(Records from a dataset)
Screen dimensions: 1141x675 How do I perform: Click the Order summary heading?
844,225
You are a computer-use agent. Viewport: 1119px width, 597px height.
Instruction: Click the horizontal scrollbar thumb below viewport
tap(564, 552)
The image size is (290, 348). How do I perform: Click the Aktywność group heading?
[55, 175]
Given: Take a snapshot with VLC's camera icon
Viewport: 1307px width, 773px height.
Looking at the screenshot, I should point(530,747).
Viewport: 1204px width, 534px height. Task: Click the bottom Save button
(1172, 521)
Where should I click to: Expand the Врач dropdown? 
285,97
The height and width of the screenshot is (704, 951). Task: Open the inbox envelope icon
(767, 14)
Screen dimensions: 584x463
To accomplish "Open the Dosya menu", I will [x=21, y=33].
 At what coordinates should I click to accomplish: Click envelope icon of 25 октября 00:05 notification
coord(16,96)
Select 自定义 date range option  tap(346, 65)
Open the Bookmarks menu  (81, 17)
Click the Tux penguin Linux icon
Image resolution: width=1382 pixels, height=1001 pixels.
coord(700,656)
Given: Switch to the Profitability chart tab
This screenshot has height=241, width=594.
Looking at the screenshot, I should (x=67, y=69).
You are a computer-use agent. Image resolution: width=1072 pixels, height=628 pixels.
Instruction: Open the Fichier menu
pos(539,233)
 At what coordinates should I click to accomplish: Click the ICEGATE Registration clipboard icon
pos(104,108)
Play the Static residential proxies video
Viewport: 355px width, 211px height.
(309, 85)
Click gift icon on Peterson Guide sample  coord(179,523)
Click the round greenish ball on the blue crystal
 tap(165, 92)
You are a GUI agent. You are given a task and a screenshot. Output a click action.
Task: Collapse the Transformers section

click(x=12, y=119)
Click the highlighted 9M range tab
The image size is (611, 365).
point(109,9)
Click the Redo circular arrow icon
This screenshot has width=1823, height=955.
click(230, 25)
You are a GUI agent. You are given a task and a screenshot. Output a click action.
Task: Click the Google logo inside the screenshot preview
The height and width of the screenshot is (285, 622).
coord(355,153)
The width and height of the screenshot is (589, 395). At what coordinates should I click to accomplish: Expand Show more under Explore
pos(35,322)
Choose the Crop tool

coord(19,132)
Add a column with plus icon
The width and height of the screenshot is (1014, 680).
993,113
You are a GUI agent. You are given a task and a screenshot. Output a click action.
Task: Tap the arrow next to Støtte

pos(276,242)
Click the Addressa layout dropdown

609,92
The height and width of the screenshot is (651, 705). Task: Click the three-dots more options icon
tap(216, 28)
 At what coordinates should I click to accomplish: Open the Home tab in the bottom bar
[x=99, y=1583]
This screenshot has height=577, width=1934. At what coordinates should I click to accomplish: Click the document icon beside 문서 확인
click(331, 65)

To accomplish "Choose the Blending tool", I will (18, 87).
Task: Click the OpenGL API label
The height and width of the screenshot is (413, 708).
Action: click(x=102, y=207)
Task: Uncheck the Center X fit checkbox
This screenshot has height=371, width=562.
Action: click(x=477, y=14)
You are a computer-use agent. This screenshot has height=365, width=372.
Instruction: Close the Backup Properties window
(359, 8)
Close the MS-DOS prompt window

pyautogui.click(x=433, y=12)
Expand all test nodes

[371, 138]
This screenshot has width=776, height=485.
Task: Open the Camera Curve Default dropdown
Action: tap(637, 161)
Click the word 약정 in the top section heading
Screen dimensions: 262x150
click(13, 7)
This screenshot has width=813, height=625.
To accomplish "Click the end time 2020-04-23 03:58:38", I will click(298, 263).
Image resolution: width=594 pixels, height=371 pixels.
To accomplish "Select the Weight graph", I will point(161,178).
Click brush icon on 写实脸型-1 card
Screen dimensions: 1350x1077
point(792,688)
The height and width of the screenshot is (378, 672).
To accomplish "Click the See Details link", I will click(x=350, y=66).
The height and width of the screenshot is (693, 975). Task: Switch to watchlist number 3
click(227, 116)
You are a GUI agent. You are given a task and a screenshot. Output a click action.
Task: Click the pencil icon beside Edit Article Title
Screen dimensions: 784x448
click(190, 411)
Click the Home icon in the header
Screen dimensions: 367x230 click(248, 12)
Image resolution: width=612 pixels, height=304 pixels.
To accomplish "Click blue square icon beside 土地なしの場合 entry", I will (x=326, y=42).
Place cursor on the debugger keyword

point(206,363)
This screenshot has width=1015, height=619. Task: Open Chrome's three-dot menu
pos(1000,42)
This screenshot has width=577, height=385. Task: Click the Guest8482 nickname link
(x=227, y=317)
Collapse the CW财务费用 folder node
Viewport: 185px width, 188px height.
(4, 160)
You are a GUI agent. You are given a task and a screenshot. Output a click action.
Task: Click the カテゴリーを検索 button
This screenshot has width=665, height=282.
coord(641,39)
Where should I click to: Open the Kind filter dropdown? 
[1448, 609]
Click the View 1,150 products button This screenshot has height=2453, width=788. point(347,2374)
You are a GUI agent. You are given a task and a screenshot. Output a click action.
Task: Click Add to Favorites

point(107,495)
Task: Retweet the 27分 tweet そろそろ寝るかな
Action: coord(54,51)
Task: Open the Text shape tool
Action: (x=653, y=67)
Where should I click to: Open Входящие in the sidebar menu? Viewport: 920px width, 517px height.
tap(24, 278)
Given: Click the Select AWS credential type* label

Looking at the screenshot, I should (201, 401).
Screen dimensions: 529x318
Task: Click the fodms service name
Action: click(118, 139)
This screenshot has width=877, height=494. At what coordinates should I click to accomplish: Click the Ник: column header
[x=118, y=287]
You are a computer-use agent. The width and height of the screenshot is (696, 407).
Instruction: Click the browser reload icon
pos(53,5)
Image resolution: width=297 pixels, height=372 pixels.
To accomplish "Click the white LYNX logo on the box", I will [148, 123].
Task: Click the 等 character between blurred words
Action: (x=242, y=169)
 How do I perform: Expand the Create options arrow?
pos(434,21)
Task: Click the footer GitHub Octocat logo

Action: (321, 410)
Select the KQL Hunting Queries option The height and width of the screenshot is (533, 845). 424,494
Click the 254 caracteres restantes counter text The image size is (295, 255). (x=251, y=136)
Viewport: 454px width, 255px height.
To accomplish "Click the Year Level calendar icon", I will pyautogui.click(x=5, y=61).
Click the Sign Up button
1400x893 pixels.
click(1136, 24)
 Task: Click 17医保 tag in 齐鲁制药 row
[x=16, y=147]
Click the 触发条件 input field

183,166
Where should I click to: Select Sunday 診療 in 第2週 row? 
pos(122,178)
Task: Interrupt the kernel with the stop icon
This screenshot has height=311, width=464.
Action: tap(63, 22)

◆ DIRECTION ◆
Output the lines above verbatim.

◆ FINAL RESULT ◆
Screen dimensions: 1141x675 How do I perform: Click the Order summary heading?
844,225
You are a computer-use agent. Viewport: 1119px width, 597px height.
Instruction: Click the horizontal scrollbar thumb below viewport
tap(564, 552)
The image size is (290, 348). How do I perform: Click the Aktywność group heading?
[55, 175]
Given: Take a snapshot with VLC's camera icon
Viewport: 1307px width, 773px height.
Looking at the screenshot, I should point(530,747).
Viewport: 1204px width, 534px height. Task: Click the bottom Save button
(1172, 521)
Where should I click to: Expand the Врач dropdown? 
285,97
The height and width of the screenshot is (704, 951). Task: Open the inbox envelope icon
(767, 14)
Screen dimensions: 584x463
To accomplish "Open the Dosya menu", I will [x=21, y=33].
 At what coordinates should I click to accomplish: Click envelope icon of 25 октября 00:05 notification
coord(16,96)
Select 自定义 date range option  tap(346, 65)
Open the Bookmarks menu  (81, 17)
Click the Tux penguin Linux icon
Image resolution: width=1382 pixels, height=1001 pixels.
coord(700,656)
Given: Switch to the Profitability chart tab
This screenshot has height=241, width=594.
Looking at the screenshot, I should (x=67, y=69).
You are a computer-use agent. Image resolution: width=1072 pixels, height=628 pixels.
Instruction: Open the Fichier menu
pos(539,233)
 At what coordinates should I click to accomplish: Click the ICEGATE Registration clipboard icon
pos(104,108)
Play the Static residential proxies video
Viewport: 355px width, 211px height.
(309, 85)
Click gift icon on Peterson Guide sample  coord(179,523)
Click the round greenish ball on the blue crystal
 tap(165, 92)
You are a GUI agent. You are given a task and a screenshot. Output a click action.
Task: Collapse the Transformers section

click(x=12, y=119)
Click the highlighted 9M range tab
The image size is (611, 365).
point(109,9)
Click the Redo circular arrow icon
This screenshot has width=1823, height=955.
click(230, 25)
You are a GUI agent. You are given a task and a screenshot. Output a click action.
Task: Click the Google logo inside the screenshot preview
The height and width of the screenshot is (285, 622).
coord(355,153)
The width and height of the screenshot is (589, 395). At what coordinates should I click to accomplish: Expand Show more under Explore
pos(35,322)
Choose the Crop tool

coord(19,132)
Add a column with plus icon
The width and height of the screenshot is (1014, 680).
993,113
You are a GUI agent. You are given a task and a screenshot. Output a click action.
Task: Tap the arrow next to Støtte

pos(276,242)
Click the Addressa layout dropdown

609,92
The height and width of the screenshot is (651, 705). Task: Click the three-dots more options icon
tap(216, 28)
 At what coordinates should I click to accomplish: Open the Home tab in the bottom bar
[x=99, y=1583]
This screenshot has height=577, width=1934. At what coordinates should I click to accomplish: Click the document icon beside 문서 확인
click(331, 65)

To accomplish "Choose the Blending tool", I will (18, 87).
Task: Click the OpenGL API label
The height and width of the screenshot is (413, 708).
Action: click(x=102, y=207)
Task: Uncheck the Center X fit checkbox
This screenshot has height=371, width=562.
Action: click(x=477, y=14)
You are a computer-use agent. This screenshot has height=365, width=372.
Instruction: Close the Backup Properties window
(359, 8)
Close the MS-DOS prompt window

pyautogui.click(x=433, y=12)
Expand all test nodes

[371, 138]
This screenshot has width=776, height=485.
Task: Open the Camera Curve Default dropdown
Action: tap(637, 161)
Click the word 약정 in the top section heading
Screen dimensions: 262x150
click(13, 7)
This screenshot has width=813, height=625.
To accomplish "Click the end time 2020-04-23 03:58:38", I will click(298, 263).
Image resolution: width=594 pixels, height=371 pixels.
To accomplish "Select the Weight graph", I will point(161,178).
Click brush icon on 写实脸型-1 card
Screen dimensions: 1350x1077
point(792,688)
The height and width of the screenshot is (378, 672).
To accomplish "Click the See Details link", I will click(x=350, y=66).
The height and width of the screenshot is (693, 975). Task: Switch to watchlist number 3
click(227, 116)
You are a GUI agent. You are given a task and a screenshot. Output a click action.
Task: Click the pencil icon beside Edit Article Title
Screen dimensions: 784x448
click(190, 411)
Click the Home icon in the header
Screen dimensions: 367x230 click(248, 12)
Image resolution: width=612 pixels, height=304 pixels.
To accomplish "Click blue square icon beside 土地なしの場合 entry", I will (x=326, y=42).
Place cursor on the debugger keyword

point(206,363)
This screenshot has width=1015, height=619. Task: Open Chrome's three-dot menu
pos(1000,42)
This screenshot has width=577, height=385. Task: Click the Guest8482 nickname link
(x=227, y=317)
Collapse the CW财务费用 folder node
Viewport: 185px width, 188px height.
(4, 160)
You are a GUI agent. You are given a task and a screenshot. Output a click action.
Task: Click the カテゴリーを検索 button
This screenshot has width=665, height=282.
coord(641,39)
Where should I click to: Open the Kind filter dropdown? 
[1448, 609]
Click the View 1,150 products button This screenshot has height=2453, width=788. point(347,2374)
You are a GUI agent. You are given a task and a screenshot. Output a click action.
Task: Click Add to Favorites

point(107,495)
Task: Retweet the 27分 tweet そろそろ寝るかな
Action: coord(54,51)
Task: Open the Text shape tool
Action: (x=653, y=67)
Where should I click to: Open Входящие in the sidebar menu? Viewport: 920px width, 517px height.
tap(24, 278)
Given: Click the Select AWS credential type* label

Looking at the screenshot, I should (201, 401).
Screen dimensions: 529x318
Task: Click the fodms service name
Action: click(118, 139)
This screenshot has width=877, height=494. At what coordinates should I click to accomplish: Click the Ник: column header
[x=118, y=287]
You are a computer-use agent. The width and height of the screenshot is (696, 407).
Instruction: Click the browser reload icon
pos(53,5)
Image resolution: width=297 pixels, height=372 pixels.
To accomplish "Click the white LYNX logo on the box", I will [148, 123].
Task: Click the 等 character between blurred words
Action: (x=242, y=169)
 How do I perform: Expand the Create options arrow?
pos(434,21)
Task: Click the footer GitHub Octocat logo

Action: (321, 410)
Select the KQL Hunting Queries option The height and width of the screenshot is (533, 845). 424,494
Click the 254 caracteres restantes counter text The image size is (295, 255). (x=251, y=136)
Viewport: 454px width, 255px height.
To accomplish "Click the Year Level calendar icon", I will pyautogui.click(x=5, y=61).
Click the Sign Up button
1400x893 pixels.
click(1136, 24)
 Task: Click 17医保 tag in 齐鲁制药 row
[x=16, y=147]
Click the 触发条件 input field

183,166
Where should I click to: Select Sunday 診療 in 第2週 row? 
pos(122,178)
Task: Interrupt the kernel with the stop icon
This screenshot has height=311, width=464.
Action: tap(63, 22)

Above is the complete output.